Spirit Gate Brasileira

Autor(a): Lucas Henrique


Volume 1

Capítulo 2: Ideais inabaláveis II

— Eu vou indo. Boa noite.

— Bren-chan, oyasumi. Kiwotsukete ne — May disse, com o rosto vermelho como um pimentão.

  • ••

Da porta, a garota viu seu amigo de infância se afastar até desaparecer do seu campo de visão.

May fechou e trancou a porta atrás de si, escorou as costas contra ela, fechou os olhos, juntou as mãos no peito e suspirou.

“Eu consegui”, pensou.

Seus olhos claros vagavam pela entrada de sua residência. Não era comparável ao luxo do apartamento de Brendan, mas não havia dúvidas de que era muito mais aconchegante, acolhedor e agradável do que o lugar para o qual o jovem Luster retornou.

— Tadaima! — disse May, em voz alta.

— Okaeri!

Pela direção do som, May concluiu que sua mãe estava na sala de estar da casa.

A garota tirou suas sandálias na entrada da residência e foi em direção ao local.

Ao entrar no cômodo, encontrou sua mãe, Shiori Hayami, assistindo televisão enquanto tomava chá — algo rotineiro na vida da Hayami mais velha.

— Como foi o encontro? E por que meu genro não veio me cumprimentar? — perguntou a mulher, fazendo as bochechas de May aquecerem.

— Não foi um encontro, e você sabe disso, Kaasan. E é certo que ele estava fugindo de seus sermões.
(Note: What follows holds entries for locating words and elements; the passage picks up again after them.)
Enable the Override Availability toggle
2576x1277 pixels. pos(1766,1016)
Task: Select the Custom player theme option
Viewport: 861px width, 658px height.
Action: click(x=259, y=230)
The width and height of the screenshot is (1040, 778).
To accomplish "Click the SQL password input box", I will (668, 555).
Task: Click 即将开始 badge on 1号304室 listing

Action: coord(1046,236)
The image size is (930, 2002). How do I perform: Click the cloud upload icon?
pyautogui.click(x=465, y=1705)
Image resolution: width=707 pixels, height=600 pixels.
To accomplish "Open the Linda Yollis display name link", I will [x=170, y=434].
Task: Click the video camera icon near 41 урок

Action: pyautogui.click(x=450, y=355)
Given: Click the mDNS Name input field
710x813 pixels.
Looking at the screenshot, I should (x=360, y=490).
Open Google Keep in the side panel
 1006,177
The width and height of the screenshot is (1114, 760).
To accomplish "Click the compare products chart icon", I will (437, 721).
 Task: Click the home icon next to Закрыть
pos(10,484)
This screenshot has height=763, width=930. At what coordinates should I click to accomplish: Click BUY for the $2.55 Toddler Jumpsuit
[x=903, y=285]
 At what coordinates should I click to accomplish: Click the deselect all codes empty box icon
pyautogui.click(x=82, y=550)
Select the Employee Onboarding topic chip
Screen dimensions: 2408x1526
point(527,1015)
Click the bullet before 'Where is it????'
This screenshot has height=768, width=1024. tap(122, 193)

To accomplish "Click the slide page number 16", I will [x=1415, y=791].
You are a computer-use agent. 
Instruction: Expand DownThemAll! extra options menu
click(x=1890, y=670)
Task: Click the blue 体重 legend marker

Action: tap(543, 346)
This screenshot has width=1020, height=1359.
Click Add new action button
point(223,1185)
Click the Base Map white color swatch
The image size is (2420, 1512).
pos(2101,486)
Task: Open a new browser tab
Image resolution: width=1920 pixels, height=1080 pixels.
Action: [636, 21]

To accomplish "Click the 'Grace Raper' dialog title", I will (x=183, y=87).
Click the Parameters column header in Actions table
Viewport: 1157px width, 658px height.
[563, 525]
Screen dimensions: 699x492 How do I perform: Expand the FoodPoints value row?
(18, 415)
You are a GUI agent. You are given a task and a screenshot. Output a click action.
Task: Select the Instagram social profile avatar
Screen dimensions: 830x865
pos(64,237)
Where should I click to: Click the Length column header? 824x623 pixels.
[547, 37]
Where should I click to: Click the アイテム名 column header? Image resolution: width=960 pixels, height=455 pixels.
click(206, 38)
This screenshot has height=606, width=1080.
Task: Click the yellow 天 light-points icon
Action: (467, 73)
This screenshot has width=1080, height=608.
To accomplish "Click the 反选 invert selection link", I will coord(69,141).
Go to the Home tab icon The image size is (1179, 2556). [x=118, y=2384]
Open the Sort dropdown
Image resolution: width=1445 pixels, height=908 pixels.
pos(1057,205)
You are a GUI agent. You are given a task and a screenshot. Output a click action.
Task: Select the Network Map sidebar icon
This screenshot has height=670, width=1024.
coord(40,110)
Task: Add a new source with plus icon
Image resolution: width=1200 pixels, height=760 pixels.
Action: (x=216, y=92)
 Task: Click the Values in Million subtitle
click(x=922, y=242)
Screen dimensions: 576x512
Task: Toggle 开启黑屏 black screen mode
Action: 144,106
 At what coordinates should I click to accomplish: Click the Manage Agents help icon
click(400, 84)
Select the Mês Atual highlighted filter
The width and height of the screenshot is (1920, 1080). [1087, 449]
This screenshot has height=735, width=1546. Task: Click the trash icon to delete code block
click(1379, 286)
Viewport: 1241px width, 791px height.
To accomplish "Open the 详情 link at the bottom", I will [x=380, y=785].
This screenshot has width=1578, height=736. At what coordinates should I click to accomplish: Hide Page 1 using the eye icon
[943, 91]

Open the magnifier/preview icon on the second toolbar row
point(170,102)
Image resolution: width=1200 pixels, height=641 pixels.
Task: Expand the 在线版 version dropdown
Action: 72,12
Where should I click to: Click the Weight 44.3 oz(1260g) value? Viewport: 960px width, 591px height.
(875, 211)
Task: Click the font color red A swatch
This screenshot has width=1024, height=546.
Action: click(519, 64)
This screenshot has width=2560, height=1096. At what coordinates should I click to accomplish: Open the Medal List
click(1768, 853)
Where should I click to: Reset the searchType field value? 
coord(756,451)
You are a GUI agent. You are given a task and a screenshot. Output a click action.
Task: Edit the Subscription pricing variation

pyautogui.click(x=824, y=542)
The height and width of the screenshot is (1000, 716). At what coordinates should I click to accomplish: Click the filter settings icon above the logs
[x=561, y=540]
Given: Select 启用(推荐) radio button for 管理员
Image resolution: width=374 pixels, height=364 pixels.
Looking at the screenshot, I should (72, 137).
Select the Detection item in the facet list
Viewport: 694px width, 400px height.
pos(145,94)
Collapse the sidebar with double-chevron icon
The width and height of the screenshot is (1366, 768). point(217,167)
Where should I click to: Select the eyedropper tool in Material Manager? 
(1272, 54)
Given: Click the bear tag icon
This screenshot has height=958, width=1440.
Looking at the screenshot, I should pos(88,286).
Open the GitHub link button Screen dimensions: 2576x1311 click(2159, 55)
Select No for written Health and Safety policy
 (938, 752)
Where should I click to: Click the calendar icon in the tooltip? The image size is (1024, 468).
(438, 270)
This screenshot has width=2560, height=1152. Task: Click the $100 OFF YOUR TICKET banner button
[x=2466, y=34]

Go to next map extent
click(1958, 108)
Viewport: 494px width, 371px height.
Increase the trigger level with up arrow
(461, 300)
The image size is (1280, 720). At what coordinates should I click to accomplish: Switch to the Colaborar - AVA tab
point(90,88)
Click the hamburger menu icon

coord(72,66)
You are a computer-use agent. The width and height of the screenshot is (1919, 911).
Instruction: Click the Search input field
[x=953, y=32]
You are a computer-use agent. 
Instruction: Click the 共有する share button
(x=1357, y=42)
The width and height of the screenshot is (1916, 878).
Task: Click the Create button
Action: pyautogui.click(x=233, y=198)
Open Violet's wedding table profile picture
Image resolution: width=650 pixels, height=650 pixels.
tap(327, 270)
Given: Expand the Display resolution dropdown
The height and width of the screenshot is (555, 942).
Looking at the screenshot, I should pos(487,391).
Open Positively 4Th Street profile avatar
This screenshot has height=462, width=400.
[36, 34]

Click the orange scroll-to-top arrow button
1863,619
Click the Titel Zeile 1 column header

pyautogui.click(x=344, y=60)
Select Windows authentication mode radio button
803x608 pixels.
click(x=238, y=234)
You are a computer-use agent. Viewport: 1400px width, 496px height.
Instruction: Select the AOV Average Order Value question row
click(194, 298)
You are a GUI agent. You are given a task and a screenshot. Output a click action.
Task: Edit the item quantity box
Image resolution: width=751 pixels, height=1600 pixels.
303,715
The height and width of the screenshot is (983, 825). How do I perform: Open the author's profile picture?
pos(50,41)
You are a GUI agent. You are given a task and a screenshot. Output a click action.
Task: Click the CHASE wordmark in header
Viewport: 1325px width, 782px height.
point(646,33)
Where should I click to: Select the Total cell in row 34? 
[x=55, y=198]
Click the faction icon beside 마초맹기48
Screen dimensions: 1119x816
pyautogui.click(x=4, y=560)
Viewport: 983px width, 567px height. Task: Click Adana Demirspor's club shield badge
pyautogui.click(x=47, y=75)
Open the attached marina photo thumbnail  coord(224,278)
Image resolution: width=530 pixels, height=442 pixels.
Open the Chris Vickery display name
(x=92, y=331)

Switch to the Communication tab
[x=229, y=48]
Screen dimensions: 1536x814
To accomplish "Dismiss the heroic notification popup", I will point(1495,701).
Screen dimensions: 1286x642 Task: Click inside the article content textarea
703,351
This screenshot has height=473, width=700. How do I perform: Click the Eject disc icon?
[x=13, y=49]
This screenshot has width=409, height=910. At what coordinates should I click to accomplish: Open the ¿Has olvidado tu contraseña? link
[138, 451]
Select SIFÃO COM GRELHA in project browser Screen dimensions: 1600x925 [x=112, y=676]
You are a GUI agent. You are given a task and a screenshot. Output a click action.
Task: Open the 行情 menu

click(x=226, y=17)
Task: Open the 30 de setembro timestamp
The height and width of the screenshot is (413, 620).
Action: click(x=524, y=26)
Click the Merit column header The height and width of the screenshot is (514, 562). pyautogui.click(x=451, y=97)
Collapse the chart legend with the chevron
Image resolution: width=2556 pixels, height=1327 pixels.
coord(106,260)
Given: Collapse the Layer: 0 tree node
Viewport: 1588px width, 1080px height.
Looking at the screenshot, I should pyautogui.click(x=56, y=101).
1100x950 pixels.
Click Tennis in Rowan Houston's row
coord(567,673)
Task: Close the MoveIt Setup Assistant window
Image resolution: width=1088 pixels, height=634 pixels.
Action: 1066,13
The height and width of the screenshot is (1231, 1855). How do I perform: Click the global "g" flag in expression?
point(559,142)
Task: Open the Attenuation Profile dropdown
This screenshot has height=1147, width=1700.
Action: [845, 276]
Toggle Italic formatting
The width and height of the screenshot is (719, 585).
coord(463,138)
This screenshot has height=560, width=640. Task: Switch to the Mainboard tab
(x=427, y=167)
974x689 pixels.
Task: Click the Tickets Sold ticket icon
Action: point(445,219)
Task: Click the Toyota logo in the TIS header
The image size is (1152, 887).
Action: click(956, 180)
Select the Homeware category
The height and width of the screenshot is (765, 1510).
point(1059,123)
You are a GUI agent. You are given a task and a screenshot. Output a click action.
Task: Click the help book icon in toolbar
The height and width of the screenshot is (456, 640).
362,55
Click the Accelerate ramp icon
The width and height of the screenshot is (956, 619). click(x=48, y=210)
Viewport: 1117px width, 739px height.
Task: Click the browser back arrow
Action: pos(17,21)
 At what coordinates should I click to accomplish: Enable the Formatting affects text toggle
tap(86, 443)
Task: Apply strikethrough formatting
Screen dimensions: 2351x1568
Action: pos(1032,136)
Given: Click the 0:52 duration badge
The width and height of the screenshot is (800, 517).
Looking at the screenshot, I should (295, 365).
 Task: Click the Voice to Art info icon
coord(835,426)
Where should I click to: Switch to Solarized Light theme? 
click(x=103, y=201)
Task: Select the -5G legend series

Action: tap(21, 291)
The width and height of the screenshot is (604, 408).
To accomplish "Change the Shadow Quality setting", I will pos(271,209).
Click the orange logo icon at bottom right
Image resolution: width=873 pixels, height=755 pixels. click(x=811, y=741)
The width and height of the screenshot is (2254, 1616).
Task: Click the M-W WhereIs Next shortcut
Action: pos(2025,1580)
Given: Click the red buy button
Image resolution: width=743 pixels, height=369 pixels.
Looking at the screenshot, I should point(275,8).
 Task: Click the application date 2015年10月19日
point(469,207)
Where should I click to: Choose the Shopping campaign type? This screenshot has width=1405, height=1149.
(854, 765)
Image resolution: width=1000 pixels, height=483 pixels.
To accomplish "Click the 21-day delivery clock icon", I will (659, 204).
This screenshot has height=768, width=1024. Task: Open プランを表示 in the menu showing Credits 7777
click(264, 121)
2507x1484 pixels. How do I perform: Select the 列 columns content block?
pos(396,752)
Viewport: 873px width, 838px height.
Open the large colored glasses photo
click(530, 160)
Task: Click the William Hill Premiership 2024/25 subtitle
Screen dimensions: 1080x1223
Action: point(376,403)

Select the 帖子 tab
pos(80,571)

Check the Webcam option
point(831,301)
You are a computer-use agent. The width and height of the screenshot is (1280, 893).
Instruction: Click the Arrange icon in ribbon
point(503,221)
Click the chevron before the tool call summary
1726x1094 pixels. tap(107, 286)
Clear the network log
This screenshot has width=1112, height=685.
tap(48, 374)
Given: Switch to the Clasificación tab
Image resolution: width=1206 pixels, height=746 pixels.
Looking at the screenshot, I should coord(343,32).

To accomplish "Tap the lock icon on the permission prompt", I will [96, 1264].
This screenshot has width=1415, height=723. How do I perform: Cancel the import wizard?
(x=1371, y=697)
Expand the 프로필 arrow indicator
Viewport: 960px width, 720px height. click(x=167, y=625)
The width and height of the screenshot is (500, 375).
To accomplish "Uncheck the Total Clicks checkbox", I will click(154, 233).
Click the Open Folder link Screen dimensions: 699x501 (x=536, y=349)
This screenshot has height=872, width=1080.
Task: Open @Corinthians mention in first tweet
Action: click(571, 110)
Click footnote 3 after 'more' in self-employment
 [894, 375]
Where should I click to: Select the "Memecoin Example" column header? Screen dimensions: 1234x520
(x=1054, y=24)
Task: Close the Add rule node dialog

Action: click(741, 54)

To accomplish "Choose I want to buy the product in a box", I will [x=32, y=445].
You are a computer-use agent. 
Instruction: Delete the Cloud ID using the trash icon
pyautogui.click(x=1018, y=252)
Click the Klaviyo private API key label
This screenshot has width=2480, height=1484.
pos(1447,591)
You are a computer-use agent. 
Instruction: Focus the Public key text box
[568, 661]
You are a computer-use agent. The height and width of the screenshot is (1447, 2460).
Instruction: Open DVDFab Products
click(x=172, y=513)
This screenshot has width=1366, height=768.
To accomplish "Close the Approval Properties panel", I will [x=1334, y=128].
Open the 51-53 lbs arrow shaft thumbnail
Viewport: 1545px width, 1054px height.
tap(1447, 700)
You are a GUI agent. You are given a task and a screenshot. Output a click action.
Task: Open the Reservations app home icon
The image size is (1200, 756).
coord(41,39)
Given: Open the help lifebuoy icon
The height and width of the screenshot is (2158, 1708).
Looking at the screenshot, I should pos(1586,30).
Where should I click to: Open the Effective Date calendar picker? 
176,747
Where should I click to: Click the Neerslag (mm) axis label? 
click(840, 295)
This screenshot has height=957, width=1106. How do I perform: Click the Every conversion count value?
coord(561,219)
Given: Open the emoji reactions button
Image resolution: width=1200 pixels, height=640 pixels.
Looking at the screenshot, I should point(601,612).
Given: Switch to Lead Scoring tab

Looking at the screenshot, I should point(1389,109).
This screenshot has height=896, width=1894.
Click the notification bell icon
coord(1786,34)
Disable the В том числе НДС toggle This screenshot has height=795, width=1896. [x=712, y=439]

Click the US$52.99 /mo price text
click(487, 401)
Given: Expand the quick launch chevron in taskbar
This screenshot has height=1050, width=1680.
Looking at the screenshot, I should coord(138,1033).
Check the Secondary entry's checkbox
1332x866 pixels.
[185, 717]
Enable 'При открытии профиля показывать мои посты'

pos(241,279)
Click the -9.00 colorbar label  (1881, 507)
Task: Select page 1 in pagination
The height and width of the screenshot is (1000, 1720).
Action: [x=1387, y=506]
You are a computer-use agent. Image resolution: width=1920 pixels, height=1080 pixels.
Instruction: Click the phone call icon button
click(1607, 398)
— Ara, ara, você não negou sobre ele ser meu genro. — Um sorriso travesso surgiu no rosto de Shiori.

— Kaasan!

— Mas deixando o óbvio de lado um pouquinho, Bren-chan não fugirá; ele precisa ser repreendido por ter sido retido no primeiro ano.

— Ele teve seus motivos dessa vez — alegou May.

— Nada de defender seu namorado. Sei que ele pode ter tido seus próprios motivos, mas isso não justifica seu erro — Shiori disse em um tom firme.

— Não estou o defendendo; acredito que será bom para ele ser repreendido. — Passando por sua mãe, continuou: — Vou para o meu quarto. Boa noite, Kaasan.

May subia as escadas em direção ao seu quarto, mas parou no meio do caminho quando sua mãe disse:

— É bom ver você assim novamente, May-chan. Esse último ano me deixou preocupada.

A adolescente agradeceu sua mãe e continuou seu caminho.

  • ••

A garota se viu parada em frente à porta azul-marinha de seu quarto. Ela observava o adesivo de um panda comedor de chocolate colado ali. Ao passar os dedos por cima da figura, um pequeno sorriso brotou em seu rosto.

Ao adentrar em seu quarto, ligou as luzes e se despiu. Orgulhava-se da organização e limpeza que mantinha, então colocou suas roupas no cesto de roupa suja antes de se enrolar em uma toalha e se dirigir ao banheiro.

  • ••

A água quente na banheira relaxava os músculos da jovem Hayami, aliviando a tensão e a dor acumulada do dia puxado.

As madeixas escuras da garota se espalhavam pela superfície da água, dividindo-se em mechas grossas e finas que se estendiam ao redor dela.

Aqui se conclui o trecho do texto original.